Backprojection Imaging of the 2020 Mw 5.5 Magna, Utah Earthquake
Session: Intermountain West Earthquakes in the Spring of 2020 I
Type: Oral
Date: 4/20/2021
Presentation Time: 02:30 PM Pacific
Description:
On 18 March 2020 a moderate earthquake (Mw 5.5) struck the Salt Lake Valley in Utah, ~5 km north of the town of Magna and ~10 km west of downtown Salt Lake City. The Magna earthquake occurred in a very well instrumented area with tens of strong motion seismic stations. In this study, we present the application of a backprojection method for imaging the detailed rupture of the Mw 5.5 Magna, Utah earthquake by exploiting the very dense local strong motion network.

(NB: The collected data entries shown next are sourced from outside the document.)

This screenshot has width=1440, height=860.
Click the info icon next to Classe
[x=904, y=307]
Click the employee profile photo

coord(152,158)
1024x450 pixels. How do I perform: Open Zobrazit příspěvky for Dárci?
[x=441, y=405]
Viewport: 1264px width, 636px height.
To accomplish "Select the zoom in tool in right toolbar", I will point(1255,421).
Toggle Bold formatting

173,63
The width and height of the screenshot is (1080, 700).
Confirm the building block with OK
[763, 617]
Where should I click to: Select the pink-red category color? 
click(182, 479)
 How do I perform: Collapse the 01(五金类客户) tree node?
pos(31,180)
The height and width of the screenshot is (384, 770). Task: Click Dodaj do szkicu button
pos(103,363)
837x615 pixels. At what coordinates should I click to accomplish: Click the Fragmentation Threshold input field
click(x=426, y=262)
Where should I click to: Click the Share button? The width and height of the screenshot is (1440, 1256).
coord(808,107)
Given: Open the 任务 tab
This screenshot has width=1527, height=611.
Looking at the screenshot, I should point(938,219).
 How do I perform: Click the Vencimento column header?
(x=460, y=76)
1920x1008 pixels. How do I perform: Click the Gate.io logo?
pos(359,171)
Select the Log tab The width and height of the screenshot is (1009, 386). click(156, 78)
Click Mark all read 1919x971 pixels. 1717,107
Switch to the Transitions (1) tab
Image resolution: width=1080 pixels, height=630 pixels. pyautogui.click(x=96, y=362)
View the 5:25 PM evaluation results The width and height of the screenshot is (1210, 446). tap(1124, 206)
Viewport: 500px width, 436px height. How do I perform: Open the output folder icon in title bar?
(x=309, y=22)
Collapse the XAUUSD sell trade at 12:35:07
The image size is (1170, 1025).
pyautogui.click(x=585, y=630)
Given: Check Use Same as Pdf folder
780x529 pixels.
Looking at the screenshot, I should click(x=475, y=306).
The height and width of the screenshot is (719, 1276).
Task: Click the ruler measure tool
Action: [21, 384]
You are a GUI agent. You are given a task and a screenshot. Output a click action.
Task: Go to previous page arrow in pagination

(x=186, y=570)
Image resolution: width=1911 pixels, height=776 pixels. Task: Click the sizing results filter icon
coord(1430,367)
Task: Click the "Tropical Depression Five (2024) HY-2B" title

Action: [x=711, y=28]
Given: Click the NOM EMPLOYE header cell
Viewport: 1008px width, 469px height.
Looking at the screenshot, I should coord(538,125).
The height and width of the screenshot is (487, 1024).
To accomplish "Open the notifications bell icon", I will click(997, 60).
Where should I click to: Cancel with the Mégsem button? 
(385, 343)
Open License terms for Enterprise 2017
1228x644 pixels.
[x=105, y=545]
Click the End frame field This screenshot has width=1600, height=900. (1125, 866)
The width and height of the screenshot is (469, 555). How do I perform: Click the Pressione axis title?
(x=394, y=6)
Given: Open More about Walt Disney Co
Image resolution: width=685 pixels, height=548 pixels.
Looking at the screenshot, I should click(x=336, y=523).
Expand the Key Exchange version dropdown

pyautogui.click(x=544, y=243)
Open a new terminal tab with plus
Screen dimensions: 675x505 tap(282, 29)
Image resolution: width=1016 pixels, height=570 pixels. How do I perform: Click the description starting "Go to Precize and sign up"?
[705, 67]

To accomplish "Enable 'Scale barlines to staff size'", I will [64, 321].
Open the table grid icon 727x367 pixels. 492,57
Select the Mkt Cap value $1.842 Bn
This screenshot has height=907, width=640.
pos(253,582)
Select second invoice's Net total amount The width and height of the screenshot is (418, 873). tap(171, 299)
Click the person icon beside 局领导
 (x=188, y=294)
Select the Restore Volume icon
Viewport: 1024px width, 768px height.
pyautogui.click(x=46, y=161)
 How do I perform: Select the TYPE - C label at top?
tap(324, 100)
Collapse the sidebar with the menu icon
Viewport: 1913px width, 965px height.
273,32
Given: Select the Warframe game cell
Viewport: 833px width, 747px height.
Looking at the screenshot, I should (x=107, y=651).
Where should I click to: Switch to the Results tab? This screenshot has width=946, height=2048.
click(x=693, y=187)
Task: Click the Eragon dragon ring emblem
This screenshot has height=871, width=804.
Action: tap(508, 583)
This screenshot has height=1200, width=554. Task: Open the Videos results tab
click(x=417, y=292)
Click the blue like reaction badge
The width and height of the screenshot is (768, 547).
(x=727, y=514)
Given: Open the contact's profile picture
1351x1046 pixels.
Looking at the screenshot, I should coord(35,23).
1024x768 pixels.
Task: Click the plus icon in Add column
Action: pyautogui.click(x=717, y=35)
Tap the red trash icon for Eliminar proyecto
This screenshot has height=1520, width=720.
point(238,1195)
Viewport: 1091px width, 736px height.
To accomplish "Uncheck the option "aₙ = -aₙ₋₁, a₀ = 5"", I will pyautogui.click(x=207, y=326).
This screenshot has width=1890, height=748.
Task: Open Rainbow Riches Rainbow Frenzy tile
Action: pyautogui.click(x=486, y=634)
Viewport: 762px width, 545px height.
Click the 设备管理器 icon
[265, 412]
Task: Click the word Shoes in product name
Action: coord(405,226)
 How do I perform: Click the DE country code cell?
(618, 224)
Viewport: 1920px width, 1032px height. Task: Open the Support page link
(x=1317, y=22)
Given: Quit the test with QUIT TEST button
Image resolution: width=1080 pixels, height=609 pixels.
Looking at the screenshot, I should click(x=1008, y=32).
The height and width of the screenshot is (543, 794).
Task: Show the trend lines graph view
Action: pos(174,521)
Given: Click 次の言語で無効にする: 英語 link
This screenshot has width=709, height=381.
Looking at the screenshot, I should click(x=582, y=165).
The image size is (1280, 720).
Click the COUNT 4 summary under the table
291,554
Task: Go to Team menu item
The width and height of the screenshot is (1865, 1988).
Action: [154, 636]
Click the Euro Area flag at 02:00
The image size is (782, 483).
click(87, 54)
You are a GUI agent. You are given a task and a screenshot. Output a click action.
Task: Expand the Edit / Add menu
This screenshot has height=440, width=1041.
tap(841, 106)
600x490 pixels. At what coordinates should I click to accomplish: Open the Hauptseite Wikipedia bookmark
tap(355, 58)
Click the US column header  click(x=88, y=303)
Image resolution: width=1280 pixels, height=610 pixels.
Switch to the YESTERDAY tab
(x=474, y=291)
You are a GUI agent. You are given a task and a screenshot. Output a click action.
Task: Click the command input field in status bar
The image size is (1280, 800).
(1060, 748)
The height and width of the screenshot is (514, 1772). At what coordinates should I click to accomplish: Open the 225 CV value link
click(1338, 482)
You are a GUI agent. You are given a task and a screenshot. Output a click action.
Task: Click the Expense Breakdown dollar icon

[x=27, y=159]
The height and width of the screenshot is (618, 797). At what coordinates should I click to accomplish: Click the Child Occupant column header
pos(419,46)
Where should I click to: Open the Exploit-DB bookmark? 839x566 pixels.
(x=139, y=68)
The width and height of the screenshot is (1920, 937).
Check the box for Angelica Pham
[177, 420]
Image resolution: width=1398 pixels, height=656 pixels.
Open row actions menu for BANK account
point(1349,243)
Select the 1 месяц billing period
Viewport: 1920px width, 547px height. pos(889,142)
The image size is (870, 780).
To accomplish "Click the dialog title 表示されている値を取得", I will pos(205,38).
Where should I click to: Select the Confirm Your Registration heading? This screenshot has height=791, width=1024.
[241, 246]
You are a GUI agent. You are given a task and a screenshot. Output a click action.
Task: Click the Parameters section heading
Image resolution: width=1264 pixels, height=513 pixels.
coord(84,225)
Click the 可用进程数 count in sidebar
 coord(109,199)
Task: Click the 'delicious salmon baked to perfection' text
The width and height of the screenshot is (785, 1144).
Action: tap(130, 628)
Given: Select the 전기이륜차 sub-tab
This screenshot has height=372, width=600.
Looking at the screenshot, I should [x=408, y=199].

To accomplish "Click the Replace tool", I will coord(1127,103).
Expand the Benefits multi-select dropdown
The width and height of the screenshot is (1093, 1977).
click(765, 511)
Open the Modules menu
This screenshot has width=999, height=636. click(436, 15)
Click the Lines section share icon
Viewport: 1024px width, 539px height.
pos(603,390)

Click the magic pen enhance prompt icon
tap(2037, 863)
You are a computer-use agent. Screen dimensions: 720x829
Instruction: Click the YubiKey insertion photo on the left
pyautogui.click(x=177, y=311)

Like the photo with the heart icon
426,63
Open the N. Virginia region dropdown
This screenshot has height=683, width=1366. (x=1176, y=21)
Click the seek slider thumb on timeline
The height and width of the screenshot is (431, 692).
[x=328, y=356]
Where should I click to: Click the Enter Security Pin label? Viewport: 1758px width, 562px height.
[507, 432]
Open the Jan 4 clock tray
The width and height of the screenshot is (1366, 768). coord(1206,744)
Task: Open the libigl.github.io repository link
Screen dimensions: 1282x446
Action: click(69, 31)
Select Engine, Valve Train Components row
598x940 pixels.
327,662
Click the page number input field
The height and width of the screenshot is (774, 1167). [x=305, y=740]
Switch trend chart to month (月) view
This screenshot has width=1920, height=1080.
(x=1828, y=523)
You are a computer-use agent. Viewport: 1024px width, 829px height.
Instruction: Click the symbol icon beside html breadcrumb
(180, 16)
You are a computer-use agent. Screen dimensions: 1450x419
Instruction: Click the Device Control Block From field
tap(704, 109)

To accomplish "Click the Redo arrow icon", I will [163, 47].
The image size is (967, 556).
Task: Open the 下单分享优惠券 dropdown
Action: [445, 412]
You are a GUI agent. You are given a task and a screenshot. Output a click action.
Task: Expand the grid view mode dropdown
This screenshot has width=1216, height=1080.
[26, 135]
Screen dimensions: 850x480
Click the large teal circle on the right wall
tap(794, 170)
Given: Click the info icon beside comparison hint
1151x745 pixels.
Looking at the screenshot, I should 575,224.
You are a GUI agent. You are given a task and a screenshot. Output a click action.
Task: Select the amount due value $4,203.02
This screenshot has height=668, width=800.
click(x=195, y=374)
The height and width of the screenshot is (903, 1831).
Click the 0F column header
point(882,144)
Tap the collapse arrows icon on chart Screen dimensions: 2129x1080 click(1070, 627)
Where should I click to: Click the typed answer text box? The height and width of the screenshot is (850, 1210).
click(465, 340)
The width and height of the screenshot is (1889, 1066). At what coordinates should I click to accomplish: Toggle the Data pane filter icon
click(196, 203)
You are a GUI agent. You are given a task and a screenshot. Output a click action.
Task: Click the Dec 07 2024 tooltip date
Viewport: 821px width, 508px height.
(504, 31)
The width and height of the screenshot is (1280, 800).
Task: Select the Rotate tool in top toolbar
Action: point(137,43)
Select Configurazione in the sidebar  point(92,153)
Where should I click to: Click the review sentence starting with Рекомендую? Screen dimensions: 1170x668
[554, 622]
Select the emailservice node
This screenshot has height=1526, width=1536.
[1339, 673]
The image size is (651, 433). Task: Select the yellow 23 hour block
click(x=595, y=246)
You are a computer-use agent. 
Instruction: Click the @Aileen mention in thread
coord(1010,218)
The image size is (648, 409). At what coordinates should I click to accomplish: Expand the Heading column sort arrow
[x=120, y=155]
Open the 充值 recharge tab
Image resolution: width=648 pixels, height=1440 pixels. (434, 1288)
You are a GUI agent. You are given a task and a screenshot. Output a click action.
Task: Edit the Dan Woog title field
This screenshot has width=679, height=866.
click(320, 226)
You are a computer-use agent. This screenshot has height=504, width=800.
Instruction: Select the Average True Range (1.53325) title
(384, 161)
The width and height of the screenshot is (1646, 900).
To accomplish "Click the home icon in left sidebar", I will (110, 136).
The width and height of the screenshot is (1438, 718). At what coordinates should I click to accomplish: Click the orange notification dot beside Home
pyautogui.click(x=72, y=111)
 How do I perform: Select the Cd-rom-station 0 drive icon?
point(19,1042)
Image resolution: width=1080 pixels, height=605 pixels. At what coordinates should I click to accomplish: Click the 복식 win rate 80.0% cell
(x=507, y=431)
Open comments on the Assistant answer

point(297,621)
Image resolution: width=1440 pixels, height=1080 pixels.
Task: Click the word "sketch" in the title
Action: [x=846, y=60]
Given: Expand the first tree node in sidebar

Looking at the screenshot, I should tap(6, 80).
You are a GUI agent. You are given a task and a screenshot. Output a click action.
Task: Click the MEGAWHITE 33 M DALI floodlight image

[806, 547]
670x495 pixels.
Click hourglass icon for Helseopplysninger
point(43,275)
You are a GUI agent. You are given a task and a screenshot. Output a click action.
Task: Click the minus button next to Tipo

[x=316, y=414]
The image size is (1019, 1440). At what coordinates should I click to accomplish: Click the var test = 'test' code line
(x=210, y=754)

For the backprojection we use envelopes of high frequency S-waves recorded on the transverse component at 45 seismic stations that are located at distances up to 100 km from the epicenter. Backprojection resolves the epicentral location of the mainshock with an absolute error of less than 1 km, while the depth resolution is within the centroid depth range of multiple moment tensor solutions. We find an up-dip unilateral WNW-ESE ~ 10km rupture resolved from the spatial distribution of the imaged subevents, consistent with the distribution of early aftershocks. The average rupture speed for the first 3 s is 2.9–3.2 km/s, which is ~0.9 times the shear wave velocity for the area at 12 km depth [3.4–3.7 km/s], whereas for the first 2 s the rupture speed is~2.9 km/s (~0.8 Vs). We perform two tests to check that the rupture propagation is not an artifact of site effects due to stations located on soft soil or a function of station distribution. In the first test we perform the backprojection for 22 strong motion stations located on rock sites, and in the second test we backproject a M4.1 aftershock back to the source region, assuming that an earthquake of that size approximates a point source. We argue that site effects did not bias the backprojection results, specifically the rupture propagation, even though we used stations located on both rock and soft soil. This study emphasizes the need for instrumenting metropolitan areas of high seismic risk and adopting backprojection techniques in the near real-time network products immediately after a local strong moderate earthquake.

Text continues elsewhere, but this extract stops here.